Aim of the exercise:
Please reproduce the entries that follow without a single difference.

(Stored data entries)
- - -
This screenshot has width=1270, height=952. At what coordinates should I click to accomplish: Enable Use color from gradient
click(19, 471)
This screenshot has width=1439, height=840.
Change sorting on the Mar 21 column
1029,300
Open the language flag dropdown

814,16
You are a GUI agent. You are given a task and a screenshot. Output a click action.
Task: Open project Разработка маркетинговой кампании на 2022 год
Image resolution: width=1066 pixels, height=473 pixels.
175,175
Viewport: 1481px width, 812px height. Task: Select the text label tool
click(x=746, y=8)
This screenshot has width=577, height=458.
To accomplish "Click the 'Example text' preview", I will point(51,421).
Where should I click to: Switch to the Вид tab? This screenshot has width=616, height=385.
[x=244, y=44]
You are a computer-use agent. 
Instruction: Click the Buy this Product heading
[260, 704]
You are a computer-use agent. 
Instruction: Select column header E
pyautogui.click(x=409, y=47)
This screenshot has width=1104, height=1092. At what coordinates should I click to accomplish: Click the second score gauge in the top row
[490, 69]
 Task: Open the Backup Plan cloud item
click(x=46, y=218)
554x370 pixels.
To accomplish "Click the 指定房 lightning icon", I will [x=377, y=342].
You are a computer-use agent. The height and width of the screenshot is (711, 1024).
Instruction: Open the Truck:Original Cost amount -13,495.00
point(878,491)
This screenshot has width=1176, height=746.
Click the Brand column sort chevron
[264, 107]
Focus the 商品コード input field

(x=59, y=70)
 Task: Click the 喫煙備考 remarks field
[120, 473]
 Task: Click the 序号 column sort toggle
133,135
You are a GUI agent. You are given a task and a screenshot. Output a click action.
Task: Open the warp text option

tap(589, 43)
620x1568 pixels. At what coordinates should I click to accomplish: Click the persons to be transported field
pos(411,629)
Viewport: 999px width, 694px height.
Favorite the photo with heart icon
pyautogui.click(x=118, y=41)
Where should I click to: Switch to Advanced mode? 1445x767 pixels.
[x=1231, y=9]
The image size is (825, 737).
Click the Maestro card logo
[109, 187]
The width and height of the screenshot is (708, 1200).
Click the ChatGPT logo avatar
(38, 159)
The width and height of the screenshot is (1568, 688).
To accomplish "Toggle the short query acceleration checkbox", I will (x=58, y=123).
- - -
Solution to the exercise:
This screenshot has width=1270, height=952. At what coordinates should I click to accomplish: Enable Use color from gradient
click(19, 471)
This screenshot has width=1439, height=840.
Change sorting on the Mar 21 column
1029,300
Open the language flag dropdown

814,16
You are a GUI agent. You are given a task and a screenshot. Output a click action.
Task: Open project Разработка маркетинговой кампании на 2022 год
Image resolution: width=1066 pixels, height=473 pixels.
175,175
Viewport: 1481px width, 812px height. Task: Select the text label tool
click(x=746, y=8)
This screenshot has width=577, height=458.
To accomplish "Click the 'Example text' preview", I will point(51,421).
Where should I click to: Switch to the Вид tab? This screenshot has width=616, height=385.
[x=244, y=44]
You are a computer-use agent. 
Instruction: Click the Buy this Product heading
[260, 704]
You are a computer-use agent. 
Instruction: Select column header E
pyautogui.click(x=409, y=47)
This screenshot has width=1104, height=1092. At what coordinates should I click to accomplish: Click the second score gauge in the top row
[490, 69]
 Task: Open the Backup Plan cloud item
click(x=46, y=218)
554x370 pixels.
To accomplish "Click the 指定房 lightning icon", I will [x=377, y=342].
You are a computer-use agent. The height and width of the screenshot is (711, 1024).
Instruction: Open the Truck:Original Cost amount -13,495.00
point(878,491)
This screenshot has width=1176, height=746.
Click the Brand column sort chevron
[264, 107]
Focus the 商品コード input field

(x=59, y=70)
 Task: Click the 喫煙備考 remarks field
[120, 473]
 Task: Click the 序号 column sort toggle
133,135
You are a GUI agent. You are given a task and a screenshot. Output a click action.
Task: Open the warp text option

tap(589, 43)
620x1568 pixels. At what coordinates should I click to accomplish: Click the persons to be transported field
pos(411,629)
Viewport: 999px width, 694px height.
Favorite the photo with heart icon
pyautogui.click(x=118, y=41)
Where should I click to: Switch to Advanced mode? 1445x767 pixels.
[x=1231, y=9]
The image size is (825, 737).
Click the Maestro card logo
[109, 187]
The width and height of the screenshot is (708, 1200).
Click the ChatGPT logo avatar
(38, 159)
The width and height of the screenshot is (1568, 688).
To accomplish "Toggle the short query acceleration checkbox", I will (x=58, y=123).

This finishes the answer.